Only certain lines below are wanted: those starting at the line containing "Open the notifications bell" and ending at the line containing "This screenshot has width=1000, height=746.", both included, each retyped exactly.

SOURCE RECORDS Block Start

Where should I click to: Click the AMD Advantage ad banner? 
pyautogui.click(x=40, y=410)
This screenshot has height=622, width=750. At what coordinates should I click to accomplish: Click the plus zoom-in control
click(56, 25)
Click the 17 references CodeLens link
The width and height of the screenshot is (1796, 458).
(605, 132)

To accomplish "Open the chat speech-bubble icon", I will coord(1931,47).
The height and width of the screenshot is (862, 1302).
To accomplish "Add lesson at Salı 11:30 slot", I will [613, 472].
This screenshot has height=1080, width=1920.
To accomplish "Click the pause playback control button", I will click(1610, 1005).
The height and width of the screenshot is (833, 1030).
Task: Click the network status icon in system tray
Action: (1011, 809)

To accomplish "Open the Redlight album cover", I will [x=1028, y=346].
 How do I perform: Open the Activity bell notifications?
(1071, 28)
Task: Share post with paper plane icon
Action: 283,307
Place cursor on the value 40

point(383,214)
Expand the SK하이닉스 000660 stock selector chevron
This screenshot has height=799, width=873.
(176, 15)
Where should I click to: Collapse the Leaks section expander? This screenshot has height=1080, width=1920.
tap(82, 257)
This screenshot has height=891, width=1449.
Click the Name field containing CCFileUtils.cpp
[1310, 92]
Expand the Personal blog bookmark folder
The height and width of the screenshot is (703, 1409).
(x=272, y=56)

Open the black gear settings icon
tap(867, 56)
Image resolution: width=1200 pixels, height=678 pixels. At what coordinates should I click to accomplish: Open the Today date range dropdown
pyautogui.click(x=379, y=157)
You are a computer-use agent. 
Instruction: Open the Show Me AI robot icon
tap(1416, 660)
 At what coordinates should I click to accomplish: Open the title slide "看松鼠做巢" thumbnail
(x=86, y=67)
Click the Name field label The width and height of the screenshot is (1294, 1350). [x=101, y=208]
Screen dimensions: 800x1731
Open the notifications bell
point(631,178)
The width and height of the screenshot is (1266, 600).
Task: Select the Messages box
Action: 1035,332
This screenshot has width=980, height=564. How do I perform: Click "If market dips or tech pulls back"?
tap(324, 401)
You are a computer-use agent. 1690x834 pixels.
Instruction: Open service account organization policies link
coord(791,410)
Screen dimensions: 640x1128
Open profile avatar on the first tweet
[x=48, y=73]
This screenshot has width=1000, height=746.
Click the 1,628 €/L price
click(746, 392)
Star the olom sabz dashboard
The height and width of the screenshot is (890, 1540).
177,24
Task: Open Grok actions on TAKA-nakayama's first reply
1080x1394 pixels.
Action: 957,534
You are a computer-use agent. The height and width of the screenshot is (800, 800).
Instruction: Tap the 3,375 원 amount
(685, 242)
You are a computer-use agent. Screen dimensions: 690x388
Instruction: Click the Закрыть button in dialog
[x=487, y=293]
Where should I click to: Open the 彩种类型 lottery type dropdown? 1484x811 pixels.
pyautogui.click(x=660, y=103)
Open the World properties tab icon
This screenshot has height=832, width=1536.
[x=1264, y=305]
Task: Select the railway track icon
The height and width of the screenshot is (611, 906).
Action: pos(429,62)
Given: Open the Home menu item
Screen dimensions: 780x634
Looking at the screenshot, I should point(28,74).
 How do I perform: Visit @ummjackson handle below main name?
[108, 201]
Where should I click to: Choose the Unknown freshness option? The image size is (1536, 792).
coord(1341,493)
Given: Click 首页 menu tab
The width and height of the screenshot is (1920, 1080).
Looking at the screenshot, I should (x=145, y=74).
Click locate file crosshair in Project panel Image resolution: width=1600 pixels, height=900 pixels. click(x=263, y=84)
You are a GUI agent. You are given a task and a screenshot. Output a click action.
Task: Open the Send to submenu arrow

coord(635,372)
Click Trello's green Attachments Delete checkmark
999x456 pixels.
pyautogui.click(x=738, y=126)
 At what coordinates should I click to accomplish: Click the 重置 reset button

SOURCE RECORDS Block End

• [RESPONSE]
Open the notifications bell
point(631,178)
The width and height of the screenshot is (1266, 600).
Task: Select the Messages box
Action: 1035,332
This screenshot has width=980, height=564. How do I perform: Click "If market dips or tech pulls back"?
tap(324, 401)
You are a computer-use agent. 1690x834 pixels.
Instruction: Open service account organization policies link
coord(791,410)
Screen dimensions: 640x1128
Open profile avatar on the first tweet
[x=48, y=73]
This screenshot has width=1000, height=746.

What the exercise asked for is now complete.